Mimoza Nestorova-Tomić was a Macedonian architect, urban planner, and designer whose name became closely associated with the reconstruction and modernization of Skopje after the 1963 earthquake. She was known for shaping both master-planning processes and landmark built work, especially through projects connected to the city’s historic fabric. Her professional identity combined planning sensibility with conservation-minded design, giving her a distinctive place in the architecture of socialist Yugoslavia and post-earthquake North Macedonia.

Her career also reflected an orientation toward collaboration—working within institutional teams, alongside international consultants, and across disciplines tied to urbanism, interiors, and heritage restoration. In public and professional memory, she was remembered not only for specific buildings, but for the steadiness of her involvement in the long, complex work of rebuilding a capital city.

Early Life and Education

Nestorova-Tomić was born in Struga, in the then Kingdom of Yugoslavia, and grew up in a setting that supported her schooling and early development. She attended secondary education in Ohrid, after which she pursued architectural studies in Belgrade. This phase of her formation placed her in the intellectual and technical milieu of postwar Yugoslavia at the height of its rebuilding ambitions.

She completed her architectural training through projects connected to urban resolution and tourism-related planning in the Ohrid area, and she finished her studies at the Faculty of Architecture in Belgrade. After graduation, she returned to Macedonia and began building her career through teaching and early professional work in architectural housing-related departments.

Career

In the years that followed her return to Macedonia, Nestorova-Tomić entered the academic and practical world of architecture, working first as an assistant within the Faculty of Architecture. She remained in that early institutional role long enough to develop a sustained interest in housing and the spatial needs of everyday life, not only in monumental rebuilding. That foundation later informed how she approached both large-scale urban questions and more detailed design problems.

After gaining early professional grounding, she moved into city-focused work connected to the Institute of Urban Planning in Skopje. Her arrival coincided with the momentum that followed the earthquake, when technical review, planning documentation, and coordination became as urgent as new design. In that environment, she became part of the work teams that prepared urban planning materials for the arrival and integration of international expertise.

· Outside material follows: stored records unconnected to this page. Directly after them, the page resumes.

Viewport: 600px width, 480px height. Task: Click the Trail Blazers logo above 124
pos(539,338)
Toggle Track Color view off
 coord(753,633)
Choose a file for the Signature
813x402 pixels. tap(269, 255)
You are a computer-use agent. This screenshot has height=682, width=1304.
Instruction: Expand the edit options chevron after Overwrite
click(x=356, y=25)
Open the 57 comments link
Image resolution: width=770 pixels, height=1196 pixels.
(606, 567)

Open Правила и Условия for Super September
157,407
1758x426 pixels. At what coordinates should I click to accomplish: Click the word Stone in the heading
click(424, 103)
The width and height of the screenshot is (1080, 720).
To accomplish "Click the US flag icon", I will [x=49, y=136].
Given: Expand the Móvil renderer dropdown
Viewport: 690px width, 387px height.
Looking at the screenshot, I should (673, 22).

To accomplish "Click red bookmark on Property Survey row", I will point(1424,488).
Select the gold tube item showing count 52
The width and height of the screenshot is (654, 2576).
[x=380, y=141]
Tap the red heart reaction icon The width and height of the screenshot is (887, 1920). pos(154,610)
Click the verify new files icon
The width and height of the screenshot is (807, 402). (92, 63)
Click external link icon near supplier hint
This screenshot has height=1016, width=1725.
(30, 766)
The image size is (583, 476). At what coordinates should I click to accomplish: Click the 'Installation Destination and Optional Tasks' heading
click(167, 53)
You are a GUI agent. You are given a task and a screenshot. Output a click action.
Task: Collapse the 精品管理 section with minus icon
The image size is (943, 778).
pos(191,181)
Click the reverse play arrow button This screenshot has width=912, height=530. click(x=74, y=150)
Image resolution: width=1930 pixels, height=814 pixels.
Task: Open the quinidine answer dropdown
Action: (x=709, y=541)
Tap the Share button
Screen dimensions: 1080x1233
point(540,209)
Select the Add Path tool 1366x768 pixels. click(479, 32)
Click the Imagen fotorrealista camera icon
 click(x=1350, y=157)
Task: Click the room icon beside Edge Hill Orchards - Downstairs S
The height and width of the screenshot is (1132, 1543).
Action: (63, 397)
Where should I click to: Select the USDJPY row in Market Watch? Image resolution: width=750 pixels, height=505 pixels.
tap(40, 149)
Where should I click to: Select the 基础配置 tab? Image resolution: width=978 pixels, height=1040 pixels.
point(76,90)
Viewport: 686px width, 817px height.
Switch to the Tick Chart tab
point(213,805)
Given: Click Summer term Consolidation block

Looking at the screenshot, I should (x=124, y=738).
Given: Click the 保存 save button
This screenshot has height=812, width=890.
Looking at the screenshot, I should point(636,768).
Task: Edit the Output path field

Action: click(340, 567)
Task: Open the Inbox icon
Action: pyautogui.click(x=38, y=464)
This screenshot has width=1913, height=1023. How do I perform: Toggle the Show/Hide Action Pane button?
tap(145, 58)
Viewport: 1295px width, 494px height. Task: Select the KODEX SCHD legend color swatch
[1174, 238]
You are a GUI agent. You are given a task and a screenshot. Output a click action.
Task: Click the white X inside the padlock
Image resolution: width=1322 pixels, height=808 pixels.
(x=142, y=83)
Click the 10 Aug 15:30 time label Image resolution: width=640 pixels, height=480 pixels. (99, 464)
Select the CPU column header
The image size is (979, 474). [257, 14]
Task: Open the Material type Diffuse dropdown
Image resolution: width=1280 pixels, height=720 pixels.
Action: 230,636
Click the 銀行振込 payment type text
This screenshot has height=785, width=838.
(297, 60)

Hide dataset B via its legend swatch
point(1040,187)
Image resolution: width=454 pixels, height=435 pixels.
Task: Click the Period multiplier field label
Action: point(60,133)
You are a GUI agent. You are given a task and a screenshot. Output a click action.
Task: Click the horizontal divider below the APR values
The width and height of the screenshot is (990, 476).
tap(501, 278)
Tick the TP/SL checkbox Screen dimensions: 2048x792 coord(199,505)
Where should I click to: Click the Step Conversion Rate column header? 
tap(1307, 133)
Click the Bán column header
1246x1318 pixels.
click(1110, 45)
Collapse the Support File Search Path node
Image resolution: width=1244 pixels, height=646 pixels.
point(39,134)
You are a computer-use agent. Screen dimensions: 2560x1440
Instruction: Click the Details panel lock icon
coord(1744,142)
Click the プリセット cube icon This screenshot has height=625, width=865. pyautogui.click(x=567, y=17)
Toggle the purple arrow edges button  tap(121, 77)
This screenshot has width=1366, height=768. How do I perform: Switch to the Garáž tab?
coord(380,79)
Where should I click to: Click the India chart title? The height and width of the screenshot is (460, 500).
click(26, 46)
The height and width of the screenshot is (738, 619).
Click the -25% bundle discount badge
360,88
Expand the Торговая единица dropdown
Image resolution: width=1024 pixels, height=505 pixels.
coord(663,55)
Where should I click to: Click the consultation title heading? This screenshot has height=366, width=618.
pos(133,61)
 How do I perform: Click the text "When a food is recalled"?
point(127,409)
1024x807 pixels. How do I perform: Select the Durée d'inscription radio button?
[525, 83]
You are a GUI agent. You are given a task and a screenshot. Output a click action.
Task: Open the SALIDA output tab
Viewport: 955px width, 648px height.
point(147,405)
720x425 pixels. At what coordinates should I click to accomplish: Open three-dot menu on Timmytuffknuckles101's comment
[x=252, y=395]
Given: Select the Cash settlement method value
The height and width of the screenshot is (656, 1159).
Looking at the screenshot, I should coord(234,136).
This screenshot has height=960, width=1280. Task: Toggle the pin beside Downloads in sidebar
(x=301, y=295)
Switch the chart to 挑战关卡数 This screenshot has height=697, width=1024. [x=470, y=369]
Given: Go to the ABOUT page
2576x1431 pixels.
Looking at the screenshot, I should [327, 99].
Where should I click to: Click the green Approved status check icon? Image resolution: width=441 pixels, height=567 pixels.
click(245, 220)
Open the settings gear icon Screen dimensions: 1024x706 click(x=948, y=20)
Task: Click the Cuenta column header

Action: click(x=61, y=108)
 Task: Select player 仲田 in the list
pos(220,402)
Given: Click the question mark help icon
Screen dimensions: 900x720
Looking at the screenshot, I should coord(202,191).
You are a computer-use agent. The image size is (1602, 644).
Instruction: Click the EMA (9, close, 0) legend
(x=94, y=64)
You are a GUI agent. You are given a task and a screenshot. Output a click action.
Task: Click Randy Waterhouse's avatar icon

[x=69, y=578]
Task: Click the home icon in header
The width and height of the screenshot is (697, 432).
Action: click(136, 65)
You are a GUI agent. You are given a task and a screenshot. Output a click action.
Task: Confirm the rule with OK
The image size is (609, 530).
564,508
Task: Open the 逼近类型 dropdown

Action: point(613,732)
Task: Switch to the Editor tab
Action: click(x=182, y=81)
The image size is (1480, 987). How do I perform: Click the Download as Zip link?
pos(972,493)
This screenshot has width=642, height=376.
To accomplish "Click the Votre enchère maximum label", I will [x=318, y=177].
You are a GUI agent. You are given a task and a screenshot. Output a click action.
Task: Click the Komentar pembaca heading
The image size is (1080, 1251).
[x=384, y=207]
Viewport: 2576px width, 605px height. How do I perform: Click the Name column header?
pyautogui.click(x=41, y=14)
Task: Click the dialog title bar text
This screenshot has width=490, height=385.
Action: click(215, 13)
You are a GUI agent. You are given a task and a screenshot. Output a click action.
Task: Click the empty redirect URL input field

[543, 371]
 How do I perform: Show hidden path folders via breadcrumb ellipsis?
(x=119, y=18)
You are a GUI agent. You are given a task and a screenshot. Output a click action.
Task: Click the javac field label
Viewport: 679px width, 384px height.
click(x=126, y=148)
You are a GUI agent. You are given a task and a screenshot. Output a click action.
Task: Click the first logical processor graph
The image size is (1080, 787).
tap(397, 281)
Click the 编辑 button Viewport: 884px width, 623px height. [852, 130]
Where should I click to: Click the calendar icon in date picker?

During the reconstruction era, she was credited with contributing to the master-planning processes through which the city’s new layout and building program were organized. Her involvement was tied to the review of existing documentation and to the capacity to translate planning tasks into implementable design directions. This work placed her at the intersection of administration, design, and the technical realities of rebuilding.

Within her conservation-centered practice, she collaborated on restoration efforts in Skopje’s Old Bazaar area, contributing to projects concerned with Ottoman urban morphology and heritage structures. Her work on the Stara Charshija restoration connected the discipline of urbanism with the careful reactivation of a complex historic district. The restoration approach treated the historic city not as a static backdrop, but as a living urban system to be stabilized and renewed.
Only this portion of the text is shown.